El reloj que marca el tiempo del mundo parece que se hubiese detenido. El afán de supervivencia hace milagros. Aprenden a comportarse con una economía de subsistencia, a pastorear, a cultivar frutas y hortalizas, a tener un rebaño de ovejas y cabras, a hacer pan y a fabricar quesos.

Las ‘visiones recurrentes’ son otras de las manifestaciones del miedo. Es sencillamente audaz la función que en esa comunidad, aparentemente, primitiva Sandra da a la memoria. Vuelve a reinventarse ‘el culto a los muertos’ y la comunidad se dota de su propio cementerio.

De la misma forma, se reinventan y actualizan rituales que van marcando el paso del tiempo. Pasan los años y se van produciendo bodas, bautizos. Eros y Thanatos mantienen su eterno pulso y nuevas vidas vienen a engrosar la comunidad y a ocupar el lugar de los que van muriendo. Así asistimos a un proceso en el que el viejo mundo invade el territorio del nuevo y lo convierte en una caricatura de lo que se ha dejado atrás.
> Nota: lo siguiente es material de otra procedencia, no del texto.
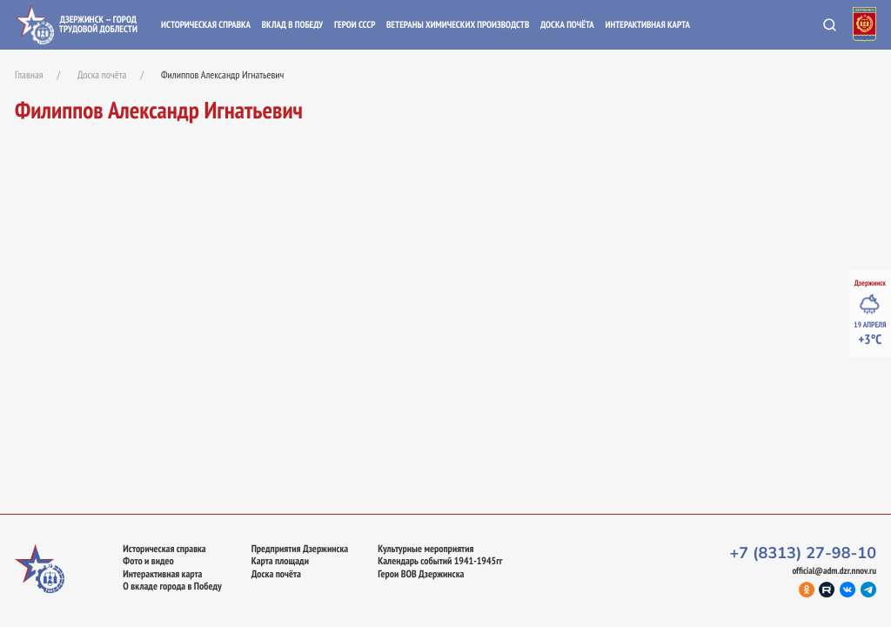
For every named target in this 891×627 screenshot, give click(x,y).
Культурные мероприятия (425, 549)
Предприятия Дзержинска (300, 549)
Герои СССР (354, 25)
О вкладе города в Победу (172, 587)
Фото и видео (148, 561)
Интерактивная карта (647, 25)
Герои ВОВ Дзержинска (421, 575)
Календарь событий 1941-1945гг (440, 561)
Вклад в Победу (293, 25)
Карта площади (280, 561)
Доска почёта (567, 25)
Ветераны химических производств (457, 25)
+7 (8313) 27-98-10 (802, 553)
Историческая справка (206, 25)
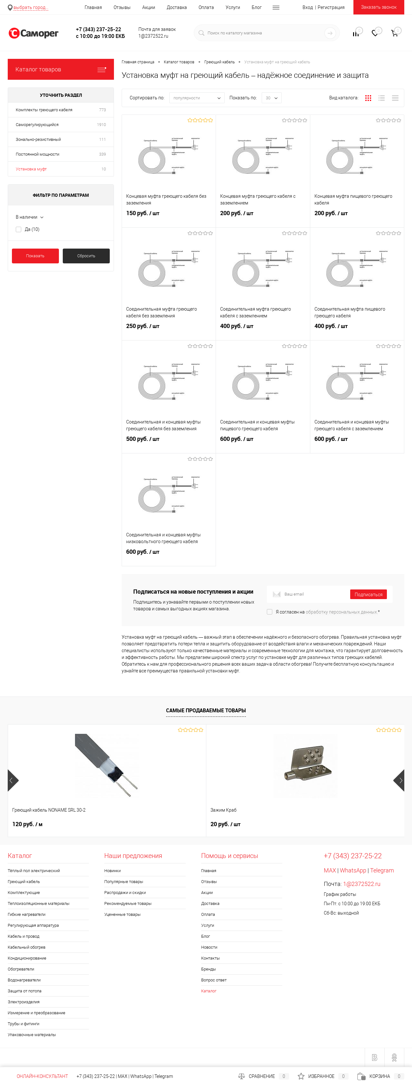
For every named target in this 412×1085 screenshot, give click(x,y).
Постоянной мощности (37, 154)
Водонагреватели (24, 980)
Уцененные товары (122, 914)
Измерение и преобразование (36, 1012)
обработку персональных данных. (342, 612)
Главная (93, 7)
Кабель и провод (23, 936)
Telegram (382, 870)
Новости (209, 947)
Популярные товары (123, 881)
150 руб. (168, 218)
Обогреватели (21, 969)
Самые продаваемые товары (206, 710)
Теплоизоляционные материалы (39, 903)
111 (102, 139)
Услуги (233, 7)
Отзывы (122, 7)
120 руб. (27, 824)
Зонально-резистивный (38, 139)
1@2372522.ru (361, 883)
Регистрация (331, 7)
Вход (308, 7)
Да (32, 229)
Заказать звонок (379, 7)
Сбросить (86, 255)
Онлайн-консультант (38, 1076)
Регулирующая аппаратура (33, 925)
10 (103, 169)
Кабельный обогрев (26, 947)
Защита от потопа (25, 991)
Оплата (206, 7)
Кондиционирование (27, 958)
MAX (330, 870)
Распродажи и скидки (125, 892)
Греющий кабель (24, 881)
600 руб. (262, 444)
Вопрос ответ (214, 980)
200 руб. (262, 218)
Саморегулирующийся (37, 124)
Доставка (177, 7)
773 (102, 109)
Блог (257, 7)
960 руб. (226, 824)
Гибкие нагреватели (26, 914)
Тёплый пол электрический (34, 870)
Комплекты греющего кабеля (44, 109)
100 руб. (325, 824)
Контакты (210, 958)
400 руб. (262, 331)
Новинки (112, 870)
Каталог (208, 991)
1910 (101, 124)
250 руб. (168, 331)
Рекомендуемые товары (128, 903)
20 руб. (126, 824)
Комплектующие (24, 892)
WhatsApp (353, 870)
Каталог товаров (60, 69)
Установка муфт (31, 169)
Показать (35, 255)
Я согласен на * (328, 612)
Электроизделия (24, 1001)
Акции (148, 7)
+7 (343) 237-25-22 (96, 1076)
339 (102, 154)
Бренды (208, 969)
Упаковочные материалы (32, 1034)
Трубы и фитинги (23, 1023)
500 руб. (168, 444)
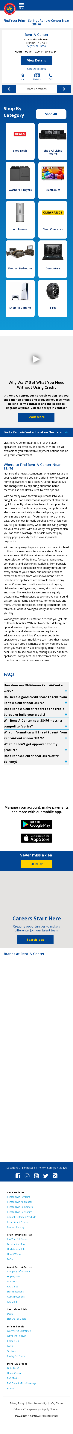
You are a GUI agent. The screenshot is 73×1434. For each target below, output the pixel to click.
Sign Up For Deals (16, 1318)
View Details (36, 60)
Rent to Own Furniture (18, 1196)
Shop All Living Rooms (53, 152)
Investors (12, 1281)
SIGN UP (37, 864)
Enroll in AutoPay (16, 1244)
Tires (53, 307)
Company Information (19, 1271)
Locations (12, 1167)
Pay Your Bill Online (17, 1239)
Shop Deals (20, 150)
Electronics (53, 190)
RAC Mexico (13, 1378)
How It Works (14, 1254)
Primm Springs (47, 1167)
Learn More (36, 417)
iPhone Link (36, 839)
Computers (53, 268)
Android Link (36, 826)
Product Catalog (15, 1227)
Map (23, 77)
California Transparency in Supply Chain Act (36, 1409)
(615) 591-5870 (38, 46)
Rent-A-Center (36, 34)
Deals (10, 1313)
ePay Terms (57, 1403)
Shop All (51, 114)
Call (51, 77)
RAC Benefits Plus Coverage (21, 1383)
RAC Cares (12, 1286)
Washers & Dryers (20, 190)
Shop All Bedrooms (20, 268)
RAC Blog (12, 1301)
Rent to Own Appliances (19, 1201)
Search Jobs (35, 940)
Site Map (11, 1351)
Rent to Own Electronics (19, 1212)
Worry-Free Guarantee (19, 1330)
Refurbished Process (18, 1222)
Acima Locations (16, 1296)
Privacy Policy (17, 1403)
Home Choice (14, 1373)
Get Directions (36, 68)
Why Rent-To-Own (16, 1336)
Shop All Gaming (20, 307)
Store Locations (15, 1291)
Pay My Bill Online (16, 1356)
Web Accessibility (37, 1403)
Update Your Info (16, 1249)
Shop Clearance (53, 229)
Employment (13, 1276)
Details (37, 77)
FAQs (10, 1259)
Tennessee (28, 1167)
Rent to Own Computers (20, 1207)
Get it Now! (13, 1368)
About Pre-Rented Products (21, 1217)
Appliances (20, 229)
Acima (10, 1388)
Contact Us (13, 1341)
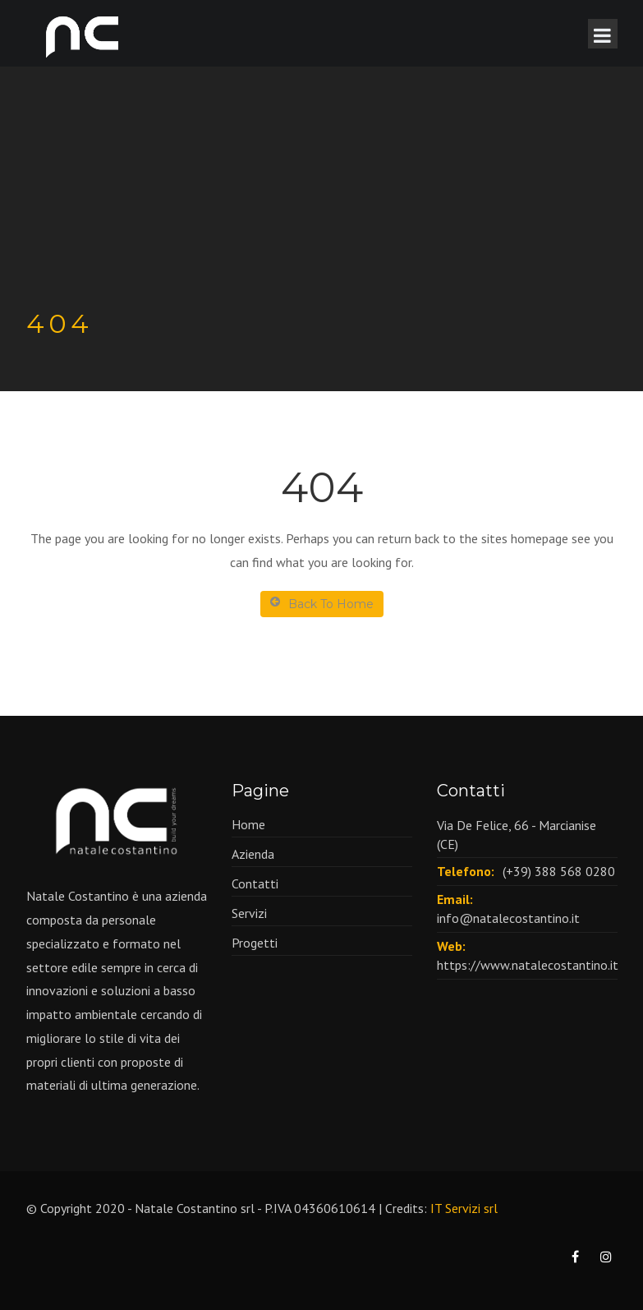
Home (248, 824)
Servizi (249, 913)
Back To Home (322, 603)
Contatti (255, 883)
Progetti (255, 942)
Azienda (253, 854)
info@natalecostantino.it (508, 918)
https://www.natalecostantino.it (527, 965)
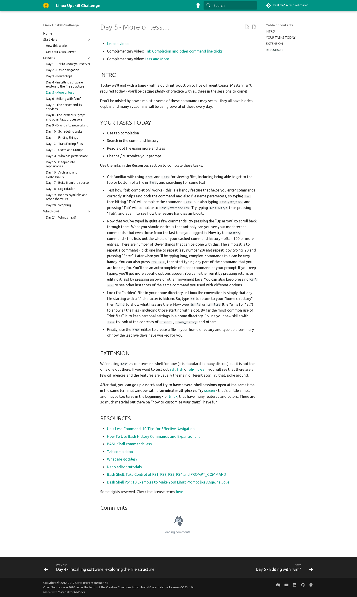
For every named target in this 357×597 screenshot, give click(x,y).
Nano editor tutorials (124, 467)
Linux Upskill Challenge (61, 25)
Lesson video (118, 44)
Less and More (157, 59)
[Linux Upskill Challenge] (46, 5)
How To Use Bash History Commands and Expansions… (153, 436)
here (179, 492)
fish (180, 369)
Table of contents (279, 25)
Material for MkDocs (71, 592)
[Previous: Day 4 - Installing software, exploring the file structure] (100, 568)
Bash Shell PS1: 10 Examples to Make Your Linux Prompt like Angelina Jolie (168, 482)
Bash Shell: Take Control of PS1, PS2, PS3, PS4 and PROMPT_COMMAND (166, 474)
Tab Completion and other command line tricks (184, 51)
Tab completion (120, 452)
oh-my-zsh (198, 369)
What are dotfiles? (122, 459)
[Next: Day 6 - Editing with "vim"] (283, 568)
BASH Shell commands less (129, 444)
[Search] (230, 5)
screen (209, 390)
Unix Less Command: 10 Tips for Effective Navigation (151, 429)
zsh (172, 369)
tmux (173, 396)
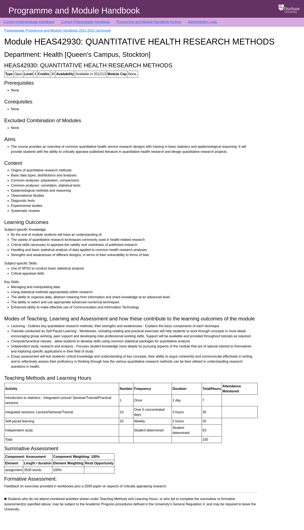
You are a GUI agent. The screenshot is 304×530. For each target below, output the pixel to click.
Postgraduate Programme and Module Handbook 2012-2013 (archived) (57, 30)
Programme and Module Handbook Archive (149, 22)
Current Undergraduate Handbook (28, 22)
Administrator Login (202, 22)
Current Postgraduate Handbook (85, 22)
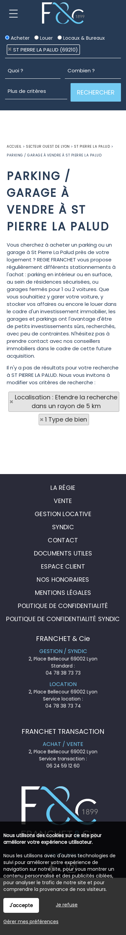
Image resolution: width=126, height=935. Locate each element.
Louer (43, 38)
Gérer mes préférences (30, 921)
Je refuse (67, 904)
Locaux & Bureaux (81, 38)
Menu (13, 13)
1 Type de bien (66, 419)
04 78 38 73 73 (63, 673)
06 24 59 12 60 (63, 765)
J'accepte (21, 905)
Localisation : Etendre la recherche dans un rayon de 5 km (66, 401)
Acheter (17, 38)
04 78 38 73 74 (63, 706)
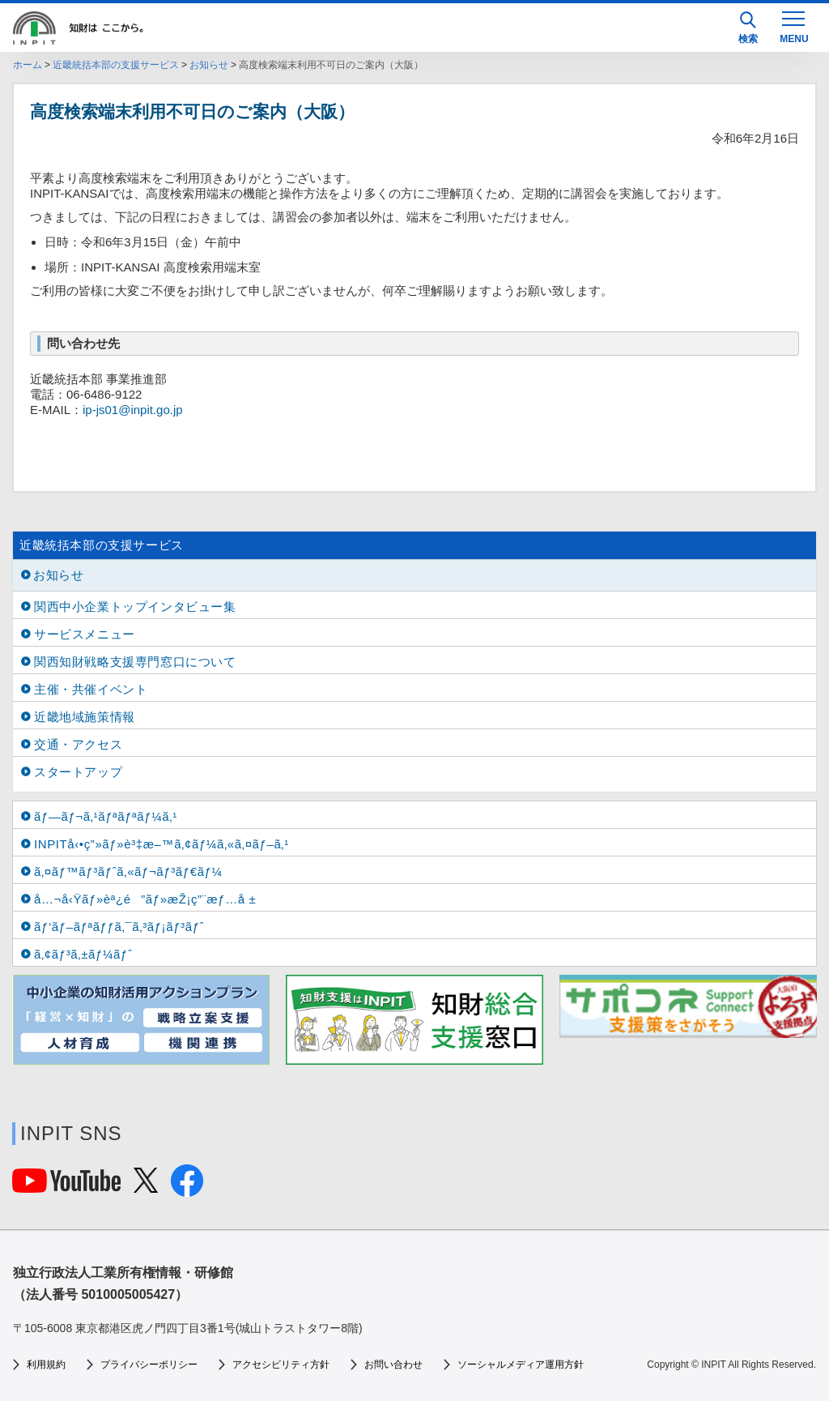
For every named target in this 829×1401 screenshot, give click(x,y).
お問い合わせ (393, 1364)
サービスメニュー (84, 634)
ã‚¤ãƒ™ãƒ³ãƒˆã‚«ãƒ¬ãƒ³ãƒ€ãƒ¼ (128, 871)
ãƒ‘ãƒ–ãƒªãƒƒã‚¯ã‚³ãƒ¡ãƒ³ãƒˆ (119, 926)
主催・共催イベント (90, 689)
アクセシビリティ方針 (280, 1364)
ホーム (27, 64)
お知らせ (208, 64)
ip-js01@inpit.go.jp (133, 409)
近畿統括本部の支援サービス (116, 64)
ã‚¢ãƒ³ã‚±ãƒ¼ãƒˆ (83, 954)
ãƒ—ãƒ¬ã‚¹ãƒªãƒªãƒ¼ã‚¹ (105, 816)
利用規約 (46, 1364)
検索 (748, 28)
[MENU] (793, 26)
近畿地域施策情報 (84, 717)
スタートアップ (78, 772)
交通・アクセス (78, 744)
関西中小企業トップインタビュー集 (135, 606)
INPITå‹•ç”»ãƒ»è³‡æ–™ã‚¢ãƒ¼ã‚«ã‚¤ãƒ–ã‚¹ (161, 844)
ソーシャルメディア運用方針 (520, 1364)
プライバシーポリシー (149, 1364)
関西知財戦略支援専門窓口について (135, 661)
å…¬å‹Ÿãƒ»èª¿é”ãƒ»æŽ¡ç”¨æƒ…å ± (145, 899)
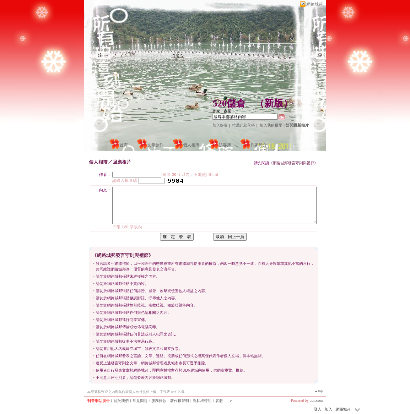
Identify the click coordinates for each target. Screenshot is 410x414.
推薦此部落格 (243, 125)
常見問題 (140, 401)
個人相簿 (191, 145)
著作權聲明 (179, 401)
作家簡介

Hay no poco de claustrofóbico en el relato. Puede más, sin embargo, la curiosidad de saber en qué desembocará esta historia de tintes tan sombríos. Lo que obliga a mantener la atención y seguir leyendo para ver en que desembocan los sucesos.

Una conclusión de mucho calado es que por adversas que sean las condiciones y por extraños que sean los parámetros de la existencia, la condición humana con sus virtudes y sus defectos, permanece inalterable e inalterada.

Leyendo el inquietante y atractivo relato de Sandra Bruce, he recordado unas palabras del filósofo presocrático Leucipo, cuando afirma “tanto el vacio como lo plano se encuentran ambos en cualesquiera de las partes de las cosas”. Da que pensar.

Las realidades virtuales, también, son parte de la realidad existencial. El pensador estoico Epicteto afirma en repetidas ocasiones, que “nadie que tenga miedo, pena, perturbación, es libre”. Por eso, la libertad es una conquista, siempre provisional que se hace a costa de grandes sacrificios. Tal y como demuestra Sandra Bruce en La clase, la libertad es un lujo que no todos pueden permitirse.

Por su parte Epicuro con su afirmación de la vida, su gusto por los placeres sencillos y su aceptación del mundo tal cual es, nos advierte con sabiduría que la inseguridad forma parte sustancial de la condición humana. Nos pone en guardia de que “frente a las demás cosas es posible procurarse seguridad, pero frente a la muerte todos los humanos habitamos una ciudad sin murallas”.

Amigo lector, la novela que espero abras pronto, obtuvo en 1996, el primer premio del concurso auspiciado por la Universidad de Lleida. Me parece un acierto que Pajarita Roja, Editores, la traduzca ahora al castellano para ampliar así, radialmente, sus lectores.

Ha publicado, también, “I once was lost”  y “Jugar con fuego”,  de la que apareció una reseña en esta revista, en febrero de 2020.

Hay libros escritos con la finalidad de entretenernos y evadirnos de nuestras preocupaciones cotidianas, otros –y he de reconocer que son los que prefiero- para inquietar, para hacer pensar y para que intentemos encontrar respuestas a los interrogantes esenciales que la existencia nos plantea una y otra vez. Nos hace recordar aquellas palabras que Platón pone en boca de Sócrates y que señalan que una vida que no se somete a examen, carece de sentido.

La clase es un libro que merece la pena leer y meditar sobre lo leído.